Drywall does not readily burn, making it a fundamental material for fire safety. While the paper facing is combustible and will ignite when exposed to flame, the non-combustible gypsum core acts as a powerful barrier. This core slows the spread of fire and heat from one side of a wall to the other, providing occupants with valuable time to evacuate during an emergency. The effectiveness of this barrier depends on the specific materials and how they react to intense heat.
Core Materials and Structure
Standard drywall consists of a core made from the mineral gypsum and heavy paper on the exterior. The gypsum core is a rock-like material composed primarily of calcium sulfate dihydrate. This mineral is inherently non-combustible and will not fuel a fire, forming a rigid, dense mass that provides structural stability. The chemical composition of gypsum is responsible for the material’s most important fire-resistant characteristic.
The paper facing encases the gypsum core, providing a smooth finish for painting and resistance to handling damage. Since this paper layer is made of organic material, it will ignite and burn when exposed to a flame. Once the paper is consumed, the fire is directly exposed to the gypsum core, activating the material’s protective mechanism. This core remains in place even after the paper burns away.

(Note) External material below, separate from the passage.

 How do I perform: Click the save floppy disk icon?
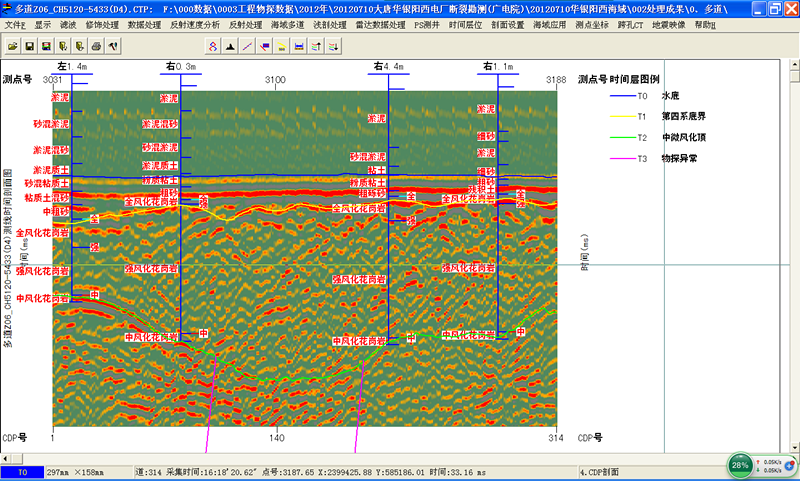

The Fire-Resistant Mechanism
The exceptional fire resistance of gypsum is due to chemically bound water molecules within its crystal structure. Gypsum contains approximately 21% water by weight, fixed as part of the mineral itself, not simply absorbed moisture. When the gypsum core is exposed to fire and the temperature reaches approximately $212^\circ\text{F}$ ($100^\circ\text{C}$), the process of calcination begins.
During calcination, intense heat causes the bound water to turn into steam and slowly release through the board. This phase change absorbs a significant amount of thermal energy, effectively limiting the temperature on the protected side of the drywall. The board assembly will not transmit heat much beyond the boiling point of water until all internal water has been released. This prolonged release of steam acts as a thermal buffer, slowing the transfer of heat to the structural components behind the wall. This protective process continues until the entire core has been dehydrated, causing the calcined material to lose its structural integrity and crumble.

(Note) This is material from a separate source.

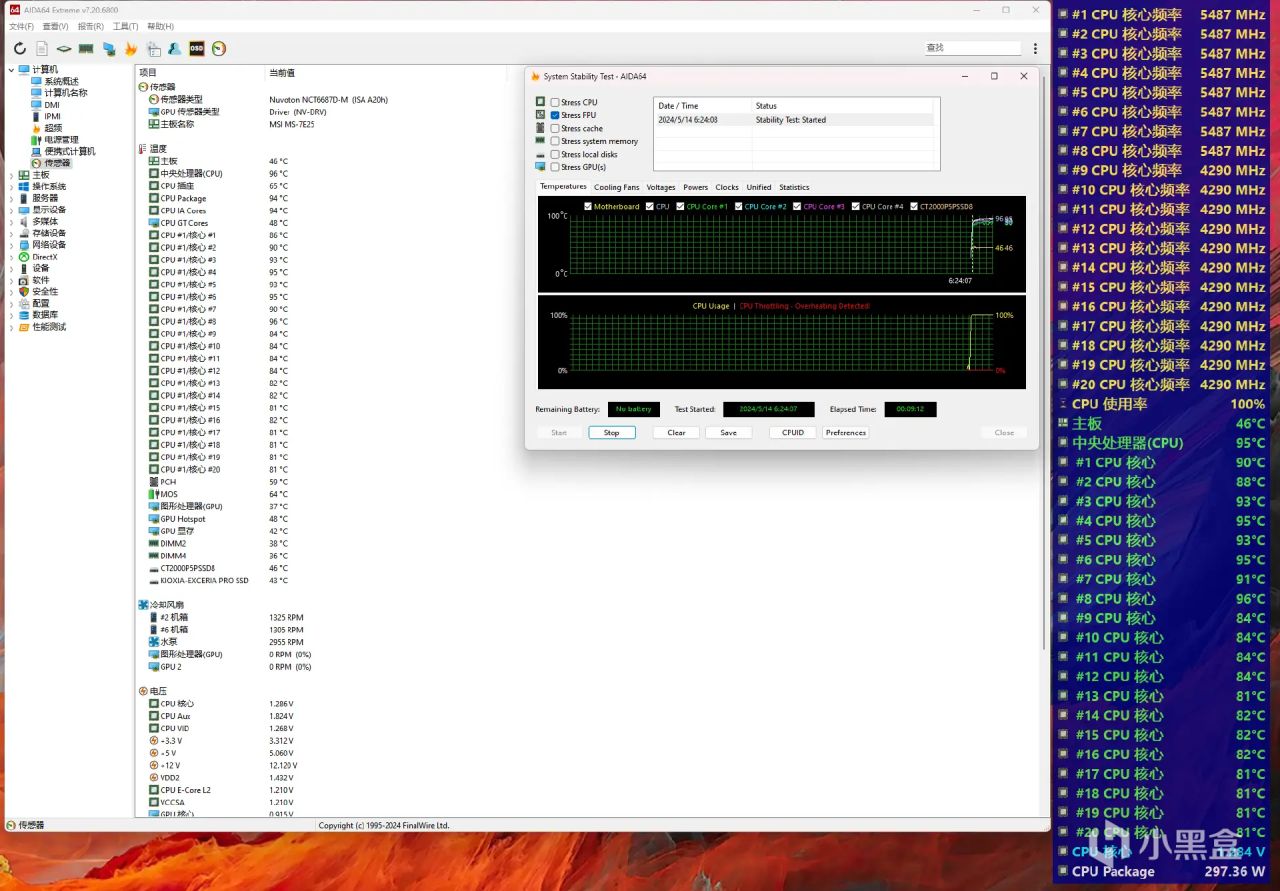Click the Refresh toolbar icon

coord(19,48)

Understanding Fire Ratings
Drywall’s fire resistance is measured through standardized fire ratings, determined by tests like ASTM E119. These tests measure how long a complete wall assembly can contain a fire before the temperature on the unexposed side exceeds a set threshold. Standard $1/2$-inch drywall, relying on the natural dehydration process, typically provides approximately 30 minutes of fire resistance within a tested assembly.

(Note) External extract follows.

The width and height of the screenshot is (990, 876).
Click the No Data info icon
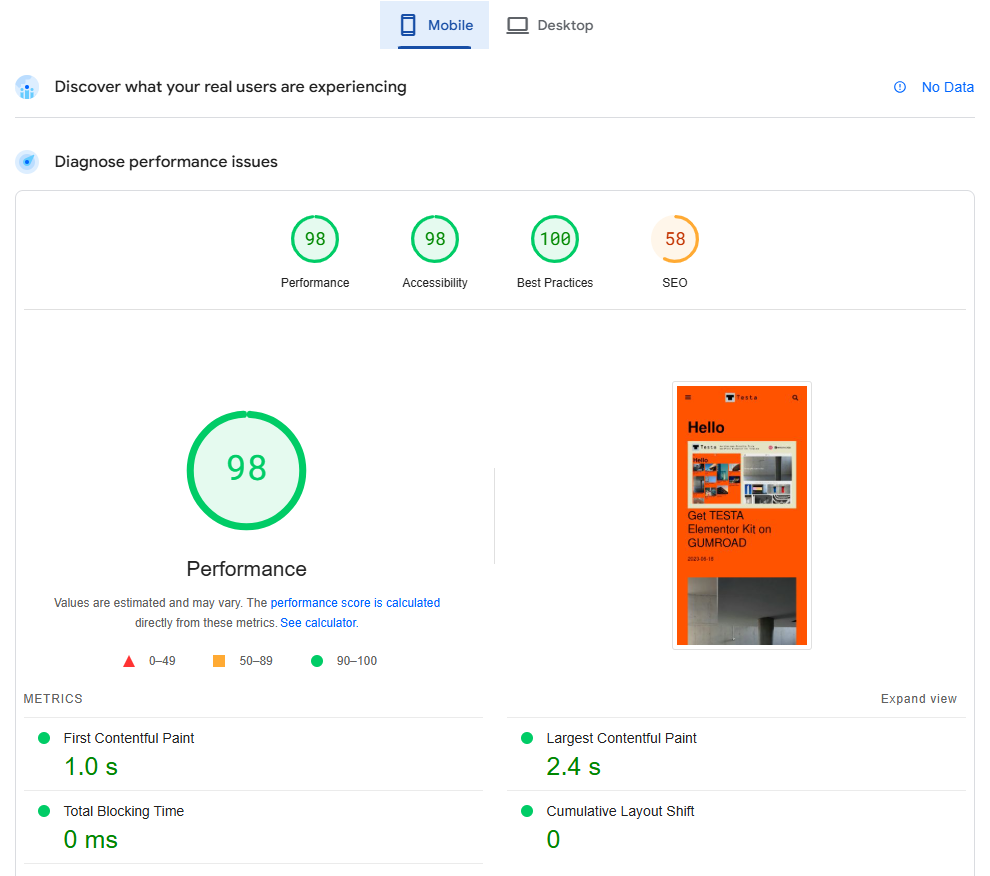point(900,87)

To achieve higher ratings, specialized products like Type X fire-rated drywall are used. Type X drywall is usually $5/8$-inch thick and contains non-combustible additives, such as glass fibers, which help the core maintain structural integrity after the bound water is released. Type C drywall offers greater protection, often including vermiculite that expands when heated, filling voids and preventing the core from shrinking. Higher ratings, such as a two-hour rating, are achieved by combining materials, such as using two layers of $5/8$-inch Type X drywall. The overall fire rating is only as good as its weakest point; penetrations must be properly sealed with fire-rated caulk or devices to maintain the intended resistance.